The custom classes are then registered by defining register_token_matchers
and register_tokenizers
functions. See the example below:
from instabase.model_utils.tokenizer import Tokenizer
from instabase.model_utils.token_matcher import TokenMatcher
from instabase.provenance.tracking import Value
class MyCustomTokenizer(Tokenizer):
TOKEN_TYPE = u'my-custom-tokenizer'
HUMAN_NAME = u'Custom - From a UDF'
def tokenize(self, text, **kwargs):
# type: (Value[Text]) -> List[Value[Text]]
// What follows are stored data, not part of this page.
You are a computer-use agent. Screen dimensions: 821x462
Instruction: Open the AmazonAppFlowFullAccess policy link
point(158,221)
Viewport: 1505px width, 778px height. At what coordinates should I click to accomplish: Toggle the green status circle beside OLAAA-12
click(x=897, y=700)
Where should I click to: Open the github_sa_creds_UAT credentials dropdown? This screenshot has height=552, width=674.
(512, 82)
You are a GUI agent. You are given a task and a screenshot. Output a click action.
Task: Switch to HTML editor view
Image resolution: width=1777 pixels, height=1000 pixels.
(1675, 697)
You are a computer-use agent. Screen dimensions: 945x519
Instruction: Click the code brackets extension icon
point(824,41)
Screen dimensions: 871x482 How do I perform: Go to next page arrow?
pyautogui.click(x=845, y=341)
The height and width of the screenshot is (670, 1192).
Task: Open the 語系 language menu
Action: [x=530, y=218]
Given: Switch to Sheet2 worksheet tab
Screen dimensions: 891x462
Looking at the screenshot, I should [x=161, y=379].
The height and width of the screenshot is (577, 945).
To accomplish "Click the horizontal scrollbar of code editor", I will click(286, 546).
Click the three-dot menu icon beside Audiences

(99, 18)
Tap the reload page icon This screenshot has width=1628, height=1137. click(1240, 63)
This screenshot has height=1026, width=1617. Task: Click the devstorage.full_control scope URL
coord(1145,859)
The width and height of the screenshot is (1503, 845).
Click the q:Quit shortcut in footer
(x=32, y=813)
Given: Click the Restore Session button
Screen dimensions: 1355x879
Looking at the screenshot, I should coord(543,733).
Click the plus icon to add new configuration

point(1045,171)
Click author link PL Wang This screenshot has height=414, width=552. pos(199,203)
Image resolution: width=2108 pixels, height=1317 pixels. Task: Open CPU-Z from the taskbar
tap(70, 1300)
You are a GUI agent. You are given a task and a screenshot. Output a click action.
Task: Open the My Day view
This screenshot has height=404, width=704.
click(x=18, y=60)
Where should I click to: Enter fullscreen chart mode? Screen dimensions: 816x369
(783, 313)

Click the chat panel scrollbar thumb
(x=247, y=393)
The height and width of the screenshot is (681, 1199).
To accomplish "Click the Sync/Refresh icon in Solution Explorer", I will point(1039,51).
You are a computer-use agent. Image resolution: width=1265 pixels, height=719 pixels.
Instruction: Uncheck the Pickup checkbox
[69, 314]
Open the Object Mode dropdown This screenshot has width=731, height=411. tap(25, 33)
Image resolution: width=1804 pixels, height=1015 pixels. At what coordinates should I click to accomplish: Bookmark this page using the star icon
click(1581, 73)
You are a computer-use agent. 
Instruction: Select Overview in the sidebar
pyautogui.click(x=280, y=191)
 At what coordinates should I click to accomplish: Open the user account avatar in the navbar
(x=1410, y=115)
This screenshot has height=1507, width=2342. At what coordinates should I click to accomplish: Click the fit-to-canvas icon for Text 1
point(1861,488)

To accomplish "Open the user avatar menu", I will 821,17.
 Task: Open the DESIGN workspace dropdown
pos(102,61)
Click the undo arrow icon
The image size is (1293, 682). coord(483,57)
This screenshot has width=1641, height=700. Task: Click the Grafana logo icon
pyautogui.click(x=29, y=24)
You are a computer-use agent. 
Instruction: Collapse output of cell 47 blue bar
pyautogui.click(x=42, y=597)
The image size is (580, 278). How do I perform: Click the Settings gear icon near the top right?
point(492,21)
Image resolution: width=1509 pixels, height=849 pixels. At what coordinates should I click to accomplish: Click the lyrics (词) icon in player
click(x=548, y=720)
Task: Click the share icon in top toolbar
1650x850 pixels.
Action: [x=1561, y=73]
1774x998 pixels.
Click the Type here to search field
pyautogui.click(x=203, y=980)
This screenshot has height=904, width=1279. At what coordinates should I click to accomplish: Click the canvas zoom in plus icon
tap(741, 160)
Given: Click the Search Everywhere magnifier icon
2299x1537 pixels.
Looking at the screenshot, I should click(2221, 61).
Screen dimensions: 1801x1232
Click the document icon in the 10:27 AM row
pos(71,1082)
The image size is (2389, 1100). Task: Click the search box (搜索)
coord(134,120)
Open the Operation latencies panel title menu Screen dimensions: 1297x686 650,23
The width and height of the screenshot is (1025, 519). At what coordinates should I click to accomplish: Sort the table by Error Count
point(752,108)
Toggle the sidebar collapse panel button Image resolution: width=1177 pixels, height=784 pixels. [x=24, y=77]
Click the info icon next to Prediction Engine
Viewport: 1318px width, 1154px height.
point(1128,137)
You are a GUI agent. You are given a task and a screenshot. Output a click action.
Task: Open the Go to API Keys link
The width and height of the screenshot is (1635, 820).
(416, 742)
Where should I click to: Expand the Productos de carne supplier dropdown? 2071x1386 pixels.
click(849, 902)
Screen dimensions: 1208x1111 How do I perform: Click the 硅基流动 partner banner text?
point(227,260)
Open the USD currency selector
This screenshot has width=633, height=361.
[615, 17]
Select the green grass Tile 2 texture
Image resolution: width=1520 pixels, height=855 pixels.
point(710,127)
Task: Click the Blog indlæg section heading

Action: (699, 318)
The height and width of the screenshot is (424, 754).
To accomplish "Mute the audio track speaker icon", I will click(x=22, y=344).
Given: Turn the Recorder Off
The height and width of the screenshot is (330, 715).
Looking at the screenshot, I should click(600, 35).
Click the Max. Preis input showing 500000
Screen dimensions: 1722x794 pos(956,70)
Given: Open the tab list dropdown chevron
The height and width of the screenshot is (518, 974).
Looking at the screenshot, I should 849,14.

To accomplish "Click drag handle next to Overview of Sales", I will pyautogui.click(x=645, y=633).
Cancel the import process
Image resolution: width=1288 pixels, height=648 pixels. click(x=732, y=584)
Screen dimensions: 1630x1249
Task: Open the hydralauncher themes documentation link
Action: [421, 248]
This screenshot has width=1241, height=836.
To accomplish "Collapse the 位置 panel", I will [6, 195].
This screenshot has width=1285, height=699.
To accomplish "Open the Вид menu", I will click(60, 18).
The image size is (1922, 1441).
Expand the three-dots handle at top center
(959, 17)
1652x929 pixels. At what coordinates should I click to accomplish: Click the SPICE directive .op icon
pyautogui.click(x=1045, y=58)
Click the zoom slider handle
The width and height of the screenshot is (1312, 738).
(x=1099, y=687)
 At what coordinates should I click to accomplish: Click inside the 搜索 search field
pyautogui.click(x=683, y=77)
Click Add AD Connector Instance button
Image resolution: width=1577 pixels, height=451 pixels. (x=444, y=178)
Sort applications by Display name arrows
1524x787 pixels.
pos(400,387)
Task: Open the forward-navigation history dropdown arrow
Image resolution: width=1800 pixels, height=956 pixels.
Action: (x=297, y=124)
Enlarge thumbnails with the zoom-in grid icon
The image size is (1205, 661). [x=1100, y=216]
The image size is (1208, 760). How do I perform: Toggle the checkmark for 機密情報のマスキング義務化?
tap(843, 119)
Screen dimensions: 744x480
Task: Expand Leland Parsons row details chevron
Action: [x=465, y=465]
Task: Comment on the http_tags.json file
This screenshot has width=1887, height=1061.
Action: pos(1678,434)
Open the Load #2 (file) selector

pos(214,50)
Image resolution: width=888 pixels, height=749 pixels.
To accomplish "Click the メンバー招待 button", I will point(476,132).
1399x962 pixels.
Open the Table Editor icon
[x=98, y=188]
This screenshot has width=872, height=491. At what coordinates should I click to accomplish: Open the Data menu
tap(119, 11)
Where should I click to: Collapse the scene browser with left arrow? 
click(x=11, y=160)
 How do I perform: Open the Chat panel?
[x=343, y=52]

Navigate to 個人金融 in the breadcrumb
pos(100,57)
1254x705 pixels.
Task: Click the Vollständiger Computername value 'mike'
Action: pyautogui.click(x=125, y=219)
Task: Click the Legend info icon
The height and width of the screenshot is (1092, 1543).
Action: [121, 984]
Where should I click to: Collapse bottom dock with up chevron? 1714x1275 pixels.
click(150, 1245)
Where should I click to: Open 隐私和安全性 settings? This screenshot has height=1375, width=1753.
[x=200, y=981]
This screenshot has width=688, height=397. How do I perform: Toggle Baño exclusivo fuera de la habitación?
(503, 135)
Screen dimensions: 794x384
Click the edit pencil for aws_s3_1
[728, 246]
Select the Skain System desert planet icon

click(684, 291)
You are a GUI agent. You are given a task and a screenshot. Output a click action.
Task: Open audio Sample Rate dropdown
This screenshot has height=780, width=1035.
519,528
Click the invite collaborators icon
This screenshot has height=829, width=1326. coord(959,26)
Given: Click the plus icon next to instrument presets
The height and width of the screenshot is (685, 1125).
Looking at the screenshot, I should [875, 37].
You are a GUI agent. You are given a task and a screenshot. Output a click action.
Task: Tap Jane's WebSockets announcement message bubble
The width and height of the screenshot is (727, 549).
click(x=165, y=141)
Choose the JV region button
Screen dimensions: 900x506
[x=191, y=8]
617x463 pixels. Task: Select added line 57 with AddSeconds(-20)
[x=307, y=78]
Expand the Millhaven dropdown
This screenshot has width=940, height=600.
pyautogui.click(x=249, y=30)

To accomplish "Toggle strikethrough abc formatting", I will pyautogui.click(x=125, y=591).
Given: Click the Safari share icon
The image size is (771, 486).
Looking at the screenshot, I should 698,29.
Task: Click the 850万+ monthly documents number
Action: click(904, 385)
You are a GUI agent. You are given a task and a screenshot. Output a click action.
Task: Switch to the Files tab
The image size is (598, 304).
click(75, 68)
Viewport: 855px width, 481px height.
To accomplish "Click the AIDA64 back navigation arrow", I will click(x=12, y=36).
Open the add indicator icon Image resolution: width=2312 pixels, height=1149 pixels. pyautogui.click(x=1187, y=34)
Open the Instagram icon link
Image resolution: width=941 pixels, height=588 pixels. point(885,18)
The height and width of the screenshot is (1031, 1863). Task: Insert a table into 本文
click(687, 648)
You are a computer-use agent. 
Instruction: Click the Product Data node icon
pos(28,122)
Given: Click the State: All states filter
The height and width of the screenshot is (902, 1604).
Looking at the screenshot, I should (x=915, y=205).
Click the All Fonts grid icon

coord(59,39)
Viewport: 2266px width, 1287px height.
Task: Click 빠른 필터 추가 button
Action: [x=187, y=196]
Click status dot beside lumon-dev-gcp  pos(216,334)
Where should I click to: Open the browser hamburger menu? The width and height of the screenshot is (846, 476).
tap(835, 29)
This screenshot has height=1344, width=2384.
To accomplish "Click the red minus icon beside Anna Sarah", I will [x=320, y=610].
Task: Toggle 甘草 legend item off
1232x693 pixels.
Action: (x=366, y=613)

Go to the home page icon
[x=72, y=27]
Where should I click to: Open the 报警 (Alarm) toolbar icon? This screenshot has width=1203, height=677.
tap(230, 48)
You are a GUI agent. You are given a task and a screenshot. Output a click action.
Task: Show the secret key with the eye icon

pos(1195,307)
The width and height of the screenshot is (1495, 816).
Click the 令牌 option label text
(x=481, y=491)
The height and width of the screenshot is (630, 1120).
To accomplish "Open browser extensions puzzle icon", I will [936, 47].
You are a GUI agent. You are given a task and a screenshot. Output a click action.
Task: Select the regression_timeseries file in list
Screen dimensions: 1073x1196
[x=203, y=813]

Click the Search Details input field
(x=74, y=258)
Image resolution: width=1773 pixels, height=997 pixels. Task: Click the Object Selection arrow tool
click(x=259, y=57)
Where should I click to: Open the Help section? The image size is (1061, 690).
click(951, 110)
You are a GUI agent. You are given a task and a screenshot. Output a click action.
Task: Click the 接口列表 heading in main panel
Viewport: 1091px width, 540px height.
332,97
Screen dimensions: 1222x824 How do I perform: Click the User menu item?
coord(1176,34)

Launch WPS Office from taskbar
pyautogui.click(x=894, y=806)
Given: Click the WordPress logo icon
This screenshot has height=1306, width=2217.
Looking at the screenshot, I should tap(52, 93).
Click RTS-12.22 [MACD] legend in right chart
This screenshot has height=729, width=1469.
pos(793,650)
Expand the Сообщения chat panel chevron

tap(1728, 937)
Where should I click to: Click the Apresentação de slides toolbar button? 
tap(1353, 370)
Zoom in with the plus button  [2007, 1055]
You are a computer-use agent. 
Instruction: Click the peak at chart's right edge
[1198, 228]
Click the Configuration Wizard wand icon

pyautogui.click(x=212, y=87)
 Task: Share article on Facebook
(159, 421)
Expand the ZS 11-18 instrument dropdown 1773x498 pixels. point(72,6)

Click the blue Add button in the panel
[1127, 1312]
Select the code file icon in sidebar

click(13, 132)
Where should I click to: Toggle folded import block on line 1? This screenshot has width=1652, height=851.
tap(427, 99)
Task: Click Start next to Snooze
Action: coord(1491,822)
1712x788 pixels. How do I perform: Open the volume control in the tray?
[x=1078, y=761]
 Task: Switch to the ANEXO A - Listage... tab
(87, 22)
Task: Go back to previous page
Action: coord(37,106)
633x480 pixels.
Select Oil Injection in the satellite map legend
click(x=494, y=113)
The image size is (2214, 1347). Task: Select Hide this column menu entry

# Just return the first word
return [Value(text.value().split(' ')[0])]
class MyCustomTokenMatcher(TokenMatcher):
MATCHER_TYPE = u'my-custom-token-matcher'
HUMAN_NAME = u'Custom - From a UDF'
DEFAULT_TOKENIZER = u'my-custom-tokenizer'
def score(self, token, **kwargs):
# type: (Value[Text], **Any) -> float
# For this example, give all tokens the same score
return 0.8
def register_token_matchers(name_to_fn):
name_to_fn.update({
'MyCustomTokenMatcher': {
'class': MyCustomTokenMatcher
}
})
def register_tokenizers(name_to_fn):
name_to_fn.update({
'MyCustomTokenizer': {
'class': MyCustomTokenizer
}
})
The tokenizer takes in a Value object of type Text and returns a list of Value objects.
This list of value objects can then be used in a Refiner formula:
nlp_token_find('Some example text',
model='my-custom-token-matcher',
tokenizer='my-custom-tokenizer')
or within a UDF using REFINER_FNS:
scan_result, err = REFINER_FNS.call('nlp_token_find_all',
val,
model='my-custom-token-matcher',
tokenizer='my-custom-tokenizer',
threshold=0.7,
**kwargs)
Make sure to include the **kwargs
parameter that comes from the calling UDF function. The **kwargs
parameter includes an important context for running TokenMatchers.